"You'd better bathe them well with witch hazel or alcohol," returned Jack. "My muscles feel sore, too."

"It took the wind right out of me," came from Andy. "Funny, too—with so much wind all around," he added merrily.

"I can't help but think of how Martell and Brown treated us," said Randy, seriously. "It was as mean as dirt!"

"I believe they would have left us there to drown!" added Fred.

"Oh, I wouldn't like to think that of them," broke in Jack. "Just the same, it was a very dirty thing to do. Not on our account so much as on account of the girls."

When the boys got back, the first person they met was Spouter, who wanted to know how his cousin May had enjoyed the outing. He listened in some alarm to the story the Rovers had to relate.

"It was a narrow shave all right," was the comment.

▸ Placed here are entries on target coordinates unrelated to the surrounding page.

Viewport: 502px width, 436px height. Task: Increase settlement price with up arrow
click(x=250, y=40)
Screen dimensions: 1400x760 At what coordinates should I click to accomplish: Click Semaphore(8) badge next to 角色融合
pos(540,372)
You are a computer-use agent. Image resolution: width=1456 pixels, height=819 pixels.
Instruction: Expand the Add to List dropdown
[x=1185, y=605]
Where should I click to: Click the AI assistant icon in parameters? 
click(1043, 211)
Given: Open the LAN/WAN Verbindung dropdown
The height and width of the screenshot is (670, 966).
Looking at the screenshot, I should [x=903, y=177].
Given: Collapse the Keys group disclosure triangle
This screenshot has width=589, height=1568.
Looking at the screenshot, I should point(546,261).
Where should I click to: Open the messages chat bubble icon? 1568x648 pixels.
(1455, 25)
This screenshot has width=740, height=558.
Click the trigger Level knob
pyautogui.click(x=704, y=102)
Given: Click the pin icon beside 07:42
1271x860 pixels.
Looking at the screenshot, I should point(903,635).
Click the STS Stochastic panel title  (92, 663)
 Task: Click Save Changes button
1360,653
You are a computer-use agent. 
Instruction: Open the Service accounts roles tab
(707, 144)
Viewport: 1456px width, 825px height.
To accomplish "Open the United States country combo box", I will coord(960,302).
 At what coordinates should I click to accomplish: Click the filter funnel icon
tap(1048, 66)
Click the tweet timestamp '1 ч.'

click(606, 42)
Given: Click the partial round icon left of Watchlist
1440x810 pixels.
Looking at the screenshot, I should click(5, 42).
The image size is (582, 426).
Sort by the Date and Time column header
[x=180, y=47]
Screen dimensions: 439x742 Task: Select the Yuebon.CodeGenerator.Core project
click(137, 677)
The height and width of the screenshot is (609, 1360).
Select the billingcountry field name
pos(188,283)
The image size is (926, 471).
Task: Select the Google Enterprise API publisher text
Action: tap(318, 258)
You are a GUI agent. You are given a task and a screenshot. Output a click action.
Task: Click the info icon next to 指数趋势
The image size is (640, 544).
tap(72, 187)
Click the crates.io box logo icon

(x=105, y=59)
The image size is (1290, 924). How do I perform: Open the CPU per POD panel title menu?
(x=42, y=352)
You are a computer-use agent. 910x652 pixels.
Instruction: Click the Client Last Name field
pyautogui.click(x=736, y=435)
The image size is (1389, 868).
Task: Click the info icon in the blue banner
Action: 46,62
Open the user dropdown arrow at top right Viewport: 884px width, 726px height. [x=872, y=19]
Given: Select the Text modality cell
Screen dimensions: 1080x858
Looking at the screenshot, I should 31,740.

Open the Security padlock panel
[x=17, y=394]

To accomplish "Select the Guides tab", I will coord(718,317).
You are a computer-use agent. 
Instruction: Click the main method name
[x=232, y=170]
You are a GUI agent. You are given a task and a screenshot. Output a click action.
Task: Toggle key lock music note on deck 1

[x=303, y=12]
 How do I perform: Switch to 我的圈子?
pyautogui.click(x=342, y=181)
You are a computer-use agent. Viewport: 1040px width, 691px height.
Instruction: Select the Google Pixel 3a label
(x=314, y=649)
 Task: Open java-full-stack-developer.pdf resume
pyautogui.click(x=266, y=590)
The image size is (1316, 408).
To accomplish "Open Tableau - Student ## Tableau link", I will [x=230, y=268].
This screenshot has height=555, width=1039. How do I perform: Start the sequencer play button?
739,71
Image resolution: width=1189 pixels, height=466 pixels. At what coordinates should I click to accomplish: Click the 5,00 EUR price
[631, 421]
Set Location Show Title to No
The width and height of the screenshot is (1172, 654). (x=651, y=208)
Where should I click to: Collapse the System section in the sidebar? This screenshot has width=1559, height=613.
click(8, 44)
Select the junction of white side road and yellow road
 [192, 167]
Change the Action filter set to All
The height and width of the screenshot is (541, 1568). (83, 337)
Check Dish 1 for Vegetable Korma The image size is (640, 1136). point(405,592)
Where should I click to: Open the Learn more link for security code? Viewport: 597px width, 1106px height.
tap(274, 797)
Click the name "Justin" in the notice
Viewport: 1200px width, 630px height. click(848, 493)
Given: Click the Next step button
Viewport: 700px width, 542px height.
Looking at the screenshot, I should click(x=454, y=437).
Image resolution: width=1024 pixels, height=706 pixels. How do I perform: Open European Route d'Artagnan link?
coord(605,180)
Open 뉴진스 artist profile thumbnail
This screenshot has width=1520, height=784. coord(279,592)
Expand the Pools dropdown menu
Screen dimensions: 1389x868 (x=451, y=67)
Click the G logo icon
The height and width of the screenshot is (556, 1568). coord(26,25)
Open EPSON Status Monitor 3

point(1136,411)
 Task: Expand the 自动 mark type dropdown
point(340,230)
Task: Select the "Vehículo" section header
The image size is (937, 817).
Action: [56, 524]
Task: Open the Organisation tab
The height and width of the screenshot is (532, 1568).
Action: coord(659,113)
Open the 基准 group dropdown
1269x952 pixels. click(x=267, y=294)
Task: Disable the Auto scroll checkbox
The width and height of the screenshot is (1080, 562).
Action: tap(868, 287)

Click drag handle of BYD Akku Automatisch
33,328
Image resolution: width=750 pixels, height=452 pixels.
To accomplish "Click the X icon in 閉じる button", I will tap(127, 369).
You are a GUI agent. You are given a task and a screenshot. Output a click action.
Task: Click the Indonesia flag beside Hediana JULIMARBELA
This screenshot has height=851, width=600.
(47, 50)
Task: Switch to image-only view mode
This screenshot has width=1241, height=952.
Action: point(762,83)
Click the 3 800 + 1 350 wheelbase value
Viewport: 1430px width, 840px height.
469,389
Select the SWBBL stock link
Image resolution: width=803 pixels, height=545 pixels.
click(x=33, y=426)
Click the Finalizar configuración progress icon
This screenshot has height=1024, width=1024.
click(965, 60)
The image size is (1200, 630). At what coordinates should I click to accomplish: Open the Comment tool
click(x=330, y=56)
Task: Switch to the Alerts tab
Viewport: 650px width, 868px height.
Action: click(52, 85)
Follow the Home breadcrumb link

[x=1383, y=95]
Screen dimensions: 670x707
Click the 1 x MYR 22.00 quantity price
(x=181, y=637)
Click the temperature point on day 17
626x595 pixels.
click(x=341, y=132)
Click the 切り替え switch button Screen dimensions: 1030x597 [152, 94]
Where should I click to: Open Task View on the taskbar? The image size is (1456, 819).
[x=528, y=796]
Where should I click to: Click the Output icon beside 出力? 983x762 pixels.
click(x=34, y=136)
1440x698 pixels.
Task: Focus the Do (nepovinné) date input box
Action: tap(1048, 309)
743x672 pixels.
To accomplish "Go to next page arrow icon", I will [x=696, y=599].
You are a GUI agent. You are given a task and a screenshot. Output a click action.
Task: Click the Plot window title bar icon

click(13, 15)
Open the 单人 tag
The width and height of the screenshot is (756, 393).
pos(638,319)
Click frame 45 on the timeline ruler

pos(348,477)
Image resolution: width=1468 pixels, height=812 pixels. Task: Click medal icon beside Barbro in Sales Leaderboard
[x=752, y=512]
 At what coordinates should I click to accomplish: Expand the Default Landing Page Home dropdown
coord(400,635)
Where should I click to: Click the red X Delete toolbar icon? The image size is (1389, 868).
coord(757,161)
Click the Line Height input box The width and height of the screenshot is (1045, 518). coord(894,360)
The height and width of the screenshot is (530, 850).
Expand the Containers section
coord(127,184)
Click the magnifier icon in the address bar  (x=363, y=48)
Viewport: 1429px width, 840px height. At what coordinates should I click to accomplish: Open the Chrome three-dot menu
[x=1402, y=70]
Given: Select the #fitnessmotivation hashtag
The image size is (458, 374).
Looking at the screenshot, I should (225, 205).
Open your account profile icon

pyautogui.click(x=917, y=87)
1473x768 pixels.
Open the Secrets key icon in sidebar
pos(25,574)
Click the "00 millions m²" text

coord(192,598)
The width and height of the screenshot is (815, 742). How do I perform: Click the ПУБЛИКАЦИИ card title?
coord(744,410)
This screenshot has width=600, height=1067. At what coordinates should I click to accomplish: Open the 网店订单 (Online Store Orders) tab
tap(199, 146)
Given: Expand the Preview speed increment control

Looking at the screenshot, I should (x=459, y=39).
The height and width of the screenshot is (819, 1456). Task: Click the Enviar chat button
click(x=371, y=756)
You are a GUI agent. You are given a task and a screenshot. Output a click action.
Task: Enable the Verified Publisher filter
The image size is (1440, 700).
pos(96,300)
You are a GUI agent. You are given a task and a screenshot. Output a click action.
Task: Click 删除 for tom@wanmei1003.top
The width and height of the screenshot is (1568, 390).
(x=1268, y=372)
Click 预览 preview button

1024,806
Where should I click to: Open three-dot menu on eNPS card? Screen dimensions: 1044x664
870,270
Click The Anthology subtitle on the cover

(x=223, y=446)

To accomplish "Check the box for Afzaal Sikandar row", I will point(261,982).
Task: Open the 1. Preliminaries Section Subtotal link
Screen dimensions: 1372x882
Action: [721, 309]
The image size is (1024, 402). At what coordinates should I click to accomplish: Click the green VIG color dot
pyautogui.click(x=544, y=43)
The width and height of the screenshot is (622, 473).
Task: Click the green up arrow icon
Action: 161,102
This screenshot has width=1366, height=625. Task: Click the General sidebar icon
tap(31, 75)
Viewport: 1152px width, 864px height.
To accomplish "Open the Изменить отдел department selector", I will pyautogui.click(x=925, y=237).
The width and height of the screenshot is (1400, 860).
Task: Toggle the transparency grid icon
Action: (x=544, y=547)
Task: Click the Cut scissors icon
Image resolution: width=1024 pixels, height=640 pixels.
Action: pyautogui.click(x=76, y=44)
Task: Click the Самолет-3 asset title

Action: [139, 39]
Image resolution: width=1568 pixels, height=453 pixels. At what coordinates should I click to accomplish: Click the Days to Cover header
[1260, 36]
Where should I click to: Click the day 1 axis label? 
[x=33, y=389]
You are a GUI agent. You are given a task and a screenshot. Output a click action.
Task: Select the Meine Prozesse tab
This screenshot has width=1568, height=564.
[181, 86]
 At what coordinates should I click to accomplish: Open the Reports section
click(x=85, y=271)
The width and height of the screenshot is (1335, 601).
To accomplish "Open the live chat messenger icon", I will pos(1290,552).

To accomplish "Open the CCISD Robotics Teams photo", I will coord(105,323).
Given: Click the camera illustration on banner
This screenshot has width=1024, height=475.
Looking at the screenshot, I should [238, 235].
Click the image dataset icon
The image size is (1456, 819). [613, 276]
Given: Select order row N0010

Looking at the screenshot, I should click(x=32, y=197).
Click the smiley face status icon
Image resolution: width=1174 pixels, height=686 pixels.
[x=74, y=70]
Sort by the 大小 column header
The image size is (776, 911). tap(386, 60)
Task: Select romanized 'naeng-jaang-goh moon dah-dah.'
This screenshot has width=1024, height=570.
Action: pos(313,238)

And then his face took on a stern look. "And to think Nappy Martell and Slugger Brown treated you that way! Those fellows ought to be run out of this school!"

The squall on the lake had been noticed by some of the other cadets who had been out on the river; and the news soon spread of the danger into which the Rovers and their companions had run. Gif, Ned, Walt, and several others wanted to know the particulars of the affair, and all were loud in their denunciation of the cadets who had been running the motor boat.

"Spouter is right!" declared Gif. "Those fellows ought to be run out of Colby Hall!"

"After this I want nothing more to do with them!" added Ned.